▶ **Exercises**:
**A)** In the Bhagavad Gita passage, how many daivi sampada does the Gita list?
**B)** Please say whether each statement agrees with the Bhagavad Gita passage, answering yes or no and quoting the words that decide it: (i) Krishna expressly states that none of us is entirely positive or negative. (ii) The list of asuri sampada is small but discussed in greater detail. (iii) Yudhishthira shows some negative qualities.

▶ **Document excerpt**:

Bhagavad Gita and Asuri Sampada: “Who on Earth is my Equal?”





The Bhagavad Gita classifies people into two groups – those born with daivi sampada and those born with asuri sampada. Daivi sampada are positive virtues like fearlessness, purity of mind, and so on, twenty-nine of which the Gita lists. And then it moves on to the asuri sampada – negative qualities like pride, haughtiness, anger and so on, the list of which is small but which is discussed in greater details.
Krishna states here that people are born either with daivi sampada or with asuri sampada. Though Krishna does not expressly state this, since none of us is entirely positive or negative and all of us are grey, we must assume that he is speaking of our basic dispositions – some of us are basically disposed towards negativity and others towards positive virtues, just as in terms of modern psychology some of us are basically optimists and others are basically pessimists. Even the darkest people like Duryodhana in the Mahabharata, for instance, shows some good qualities and even the most positive ones, like Yudhishthira shows some negative qualities.
Krishna knows, as the whole east knows, that life does not begin at birth or conception – we all have had innumerable past lives and every time we take a new birth, we are born with our past gunas, karmas, vasanas and samskaras. We are all born with memories of our past lives lying buried just beneath the surface of our consciousness, becoming visible sometimes on their own and at other times when we peep beneath the surface, as during past life regression or deep meditation. It is these memories, gunas, karmas, vasanas and samskaras that make us daivi or asuri.

▶ **Data listing**:
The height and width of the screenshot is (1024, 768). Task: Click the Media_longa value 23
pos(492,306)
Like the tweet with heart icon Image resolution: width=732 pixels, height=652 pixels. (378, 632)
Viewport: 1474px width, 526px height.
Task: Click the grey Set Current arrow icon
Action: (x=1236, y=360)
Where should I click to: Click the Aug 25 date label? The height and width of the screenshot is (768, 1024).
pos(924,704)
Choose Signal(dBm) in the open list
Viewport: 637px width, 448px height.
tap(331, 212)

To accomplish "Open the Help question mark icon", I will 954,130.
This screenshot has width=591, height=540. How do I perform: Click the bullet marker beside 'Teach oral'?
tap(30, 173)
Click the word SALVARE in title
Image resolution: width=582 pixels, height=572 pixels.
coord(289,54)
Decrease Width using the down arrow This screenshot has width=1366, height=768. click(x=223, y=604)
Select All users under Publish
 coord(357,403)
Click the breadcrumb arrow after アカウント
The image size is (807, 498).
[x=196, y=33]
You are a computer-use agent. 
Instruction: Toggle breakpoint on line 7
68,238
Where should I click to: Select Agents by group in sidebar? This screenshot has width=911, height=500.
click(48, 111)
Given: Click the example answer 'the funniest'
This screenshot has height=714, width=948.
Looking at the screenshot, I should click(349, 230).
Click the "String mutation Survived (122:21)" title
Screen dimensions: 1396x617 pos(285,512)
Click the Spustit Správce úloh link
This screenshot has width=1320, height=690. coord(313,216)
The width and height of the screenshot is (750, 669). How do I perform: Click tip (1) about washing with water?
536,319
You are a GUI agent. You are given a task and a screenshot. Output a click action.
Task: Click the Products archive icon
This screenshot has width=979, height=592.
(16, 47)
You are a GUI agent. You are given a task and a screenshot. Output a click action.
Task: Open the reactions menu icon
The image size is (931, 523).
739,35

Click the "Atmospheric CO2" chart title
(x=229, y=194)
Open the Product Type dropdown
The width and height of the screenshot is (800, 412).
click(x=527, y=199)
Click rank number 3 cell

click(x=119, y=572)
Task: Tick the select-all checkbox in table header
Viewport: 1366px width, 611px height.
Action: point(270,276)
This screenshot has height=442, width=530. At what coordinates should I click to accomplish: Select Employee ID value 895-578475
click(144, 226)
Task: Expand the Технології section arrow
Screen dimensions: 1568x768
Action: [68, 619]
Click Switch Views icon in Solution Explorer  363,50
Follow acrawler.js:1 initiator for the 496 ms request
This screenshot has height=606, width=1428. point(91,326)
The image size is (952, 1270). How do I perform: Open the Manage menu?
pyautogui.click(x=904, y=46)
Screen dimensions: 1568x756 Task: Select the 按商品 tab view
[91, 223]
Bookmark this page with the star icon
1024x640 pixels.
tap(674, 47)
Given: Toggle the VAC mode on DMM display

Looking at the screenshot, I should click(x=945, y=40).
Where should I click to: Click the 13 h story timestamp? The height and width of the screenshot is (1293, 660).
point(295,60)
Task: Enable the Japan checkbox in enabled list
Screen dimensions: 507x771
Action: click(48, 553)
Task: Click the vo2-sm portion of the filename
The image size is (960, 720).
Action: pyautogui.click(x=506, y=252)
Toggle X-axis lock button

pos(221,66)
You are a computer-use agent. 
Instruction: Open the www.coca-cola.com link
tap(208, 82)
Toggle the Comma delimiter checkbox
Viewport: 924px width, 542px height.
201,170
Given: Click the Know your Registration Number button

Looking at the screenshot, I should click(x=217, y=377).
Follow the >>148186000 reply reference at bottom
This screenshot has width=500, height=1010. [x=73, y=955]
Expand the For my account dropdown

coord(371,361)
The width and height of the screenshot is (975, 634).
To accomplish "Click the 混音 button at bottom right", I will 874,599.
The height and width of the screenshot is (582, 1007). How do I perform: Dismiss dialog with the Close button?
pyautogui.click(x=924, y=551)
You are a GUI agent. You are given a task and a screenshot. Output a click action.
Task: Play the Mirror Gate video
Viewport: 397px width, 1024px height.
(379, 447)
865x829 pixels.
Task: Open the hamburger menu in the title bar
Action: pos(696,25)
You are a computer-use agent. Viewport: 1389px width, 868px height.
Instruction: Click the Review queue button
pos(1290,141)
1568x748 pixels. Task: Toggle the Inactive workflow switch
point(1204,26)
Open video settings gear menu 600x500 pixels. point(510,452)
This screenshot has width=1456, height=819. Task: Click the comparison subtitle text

▶ **Solutions in order**:
**A)** Twenty-nine.

**B)**
(i) No: "Though Krishna does not expressly state this"
(ii) Yes: "the list of which is small but which is discussed in greater details"
(iii) Yes: "even the most positive ones, like Yudhishthira shows some negative qualities"